Among the entries below, only the lines starting at the one with "Viewport: 540px width, 399px height." and ending at the one with "You are a computer-use agent. This", both included, are to be printed exactly.
:::
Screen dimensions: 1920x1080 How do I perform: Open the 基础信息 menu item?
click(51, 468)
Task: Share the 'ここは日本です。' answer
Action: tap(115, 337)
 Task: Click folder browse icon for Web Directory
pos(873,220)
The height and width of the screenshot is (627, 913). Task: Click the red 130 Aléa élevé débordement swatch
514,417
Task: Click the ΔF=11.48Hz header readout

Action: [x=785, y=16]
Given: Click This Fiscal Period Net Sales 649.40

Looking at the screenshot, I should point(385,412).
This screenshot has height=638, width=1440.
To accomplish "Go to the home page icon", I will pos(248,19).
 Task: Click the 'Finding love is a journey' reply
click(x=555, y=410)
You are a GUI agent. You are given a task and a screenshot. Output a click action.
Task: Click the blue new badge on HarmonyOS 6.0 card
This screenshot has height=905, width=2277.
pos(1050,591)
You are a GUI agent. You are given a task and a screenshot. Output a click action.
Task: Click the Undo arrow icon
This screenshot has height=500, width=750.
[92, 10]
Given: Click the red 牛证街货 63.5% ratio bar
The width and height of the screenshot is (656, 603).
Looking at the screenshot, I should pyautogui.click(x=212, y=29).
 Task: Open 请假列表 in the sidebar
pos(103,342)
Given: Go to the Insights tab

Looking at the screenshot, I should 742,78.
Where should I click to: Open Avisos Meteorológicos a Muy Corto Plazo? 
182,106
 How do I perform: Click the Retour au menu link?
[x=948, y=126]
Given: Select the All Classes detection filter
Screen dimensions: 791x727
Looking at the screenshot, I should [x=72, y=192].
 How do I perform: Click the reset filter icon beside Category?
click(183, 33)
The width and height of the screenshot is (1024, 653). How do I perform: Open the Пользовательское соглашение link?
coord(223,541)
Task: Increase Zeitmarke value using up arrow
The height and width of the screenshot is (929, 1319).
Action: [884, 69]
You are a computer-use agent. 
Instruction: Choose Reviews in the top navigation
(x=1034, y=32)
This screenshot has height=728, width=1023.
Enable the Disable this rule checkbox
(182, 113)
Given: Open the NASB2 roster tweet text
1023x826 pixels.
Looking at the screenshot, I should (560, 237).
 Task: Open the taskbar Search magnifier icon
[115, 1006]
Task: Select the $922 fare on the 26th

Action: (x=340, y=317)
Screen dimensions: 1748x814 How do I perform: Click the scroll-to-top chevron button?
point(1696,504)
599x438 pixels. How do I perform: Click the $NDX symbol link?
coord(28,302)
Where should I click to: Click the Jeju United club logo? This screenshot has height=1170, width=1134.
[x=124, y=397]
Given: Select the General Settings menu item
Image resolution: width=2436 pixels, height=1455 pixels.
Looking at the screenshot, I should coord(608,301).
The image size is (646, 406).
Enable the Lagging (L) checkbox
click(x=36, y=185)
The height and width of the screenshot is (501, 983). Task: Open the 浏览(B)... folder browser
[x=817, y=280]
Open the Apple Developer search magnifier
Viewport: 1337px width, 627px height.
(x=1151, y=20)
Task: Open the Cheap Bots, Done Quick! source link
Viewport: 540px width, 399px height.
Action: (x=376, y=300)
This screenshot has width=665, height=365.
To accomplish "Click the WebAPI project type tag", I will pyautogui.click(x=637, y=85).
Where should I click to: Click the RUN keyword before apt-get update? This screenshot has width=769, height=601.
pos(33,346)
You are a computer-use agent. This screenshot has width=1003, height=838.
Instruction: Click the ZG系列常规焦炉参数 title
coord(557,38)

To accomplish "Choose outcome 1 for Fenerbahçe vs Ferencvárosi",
:::
Response to this exercise:
Viewport: 540px width, 399px height.
Action: (x=376, y=300)
This screenshot has width=665, height=365.
To accomplish "Click the WebAPI project type tag", I will pyautogui.click(x=637, y=85).
Where should I click to: Click the RUN keyword before apt-get update? This screenshot has width=769, height=601.
pos(33,346)
You are a computer-use agent. This screenshot has width=1003, height=838.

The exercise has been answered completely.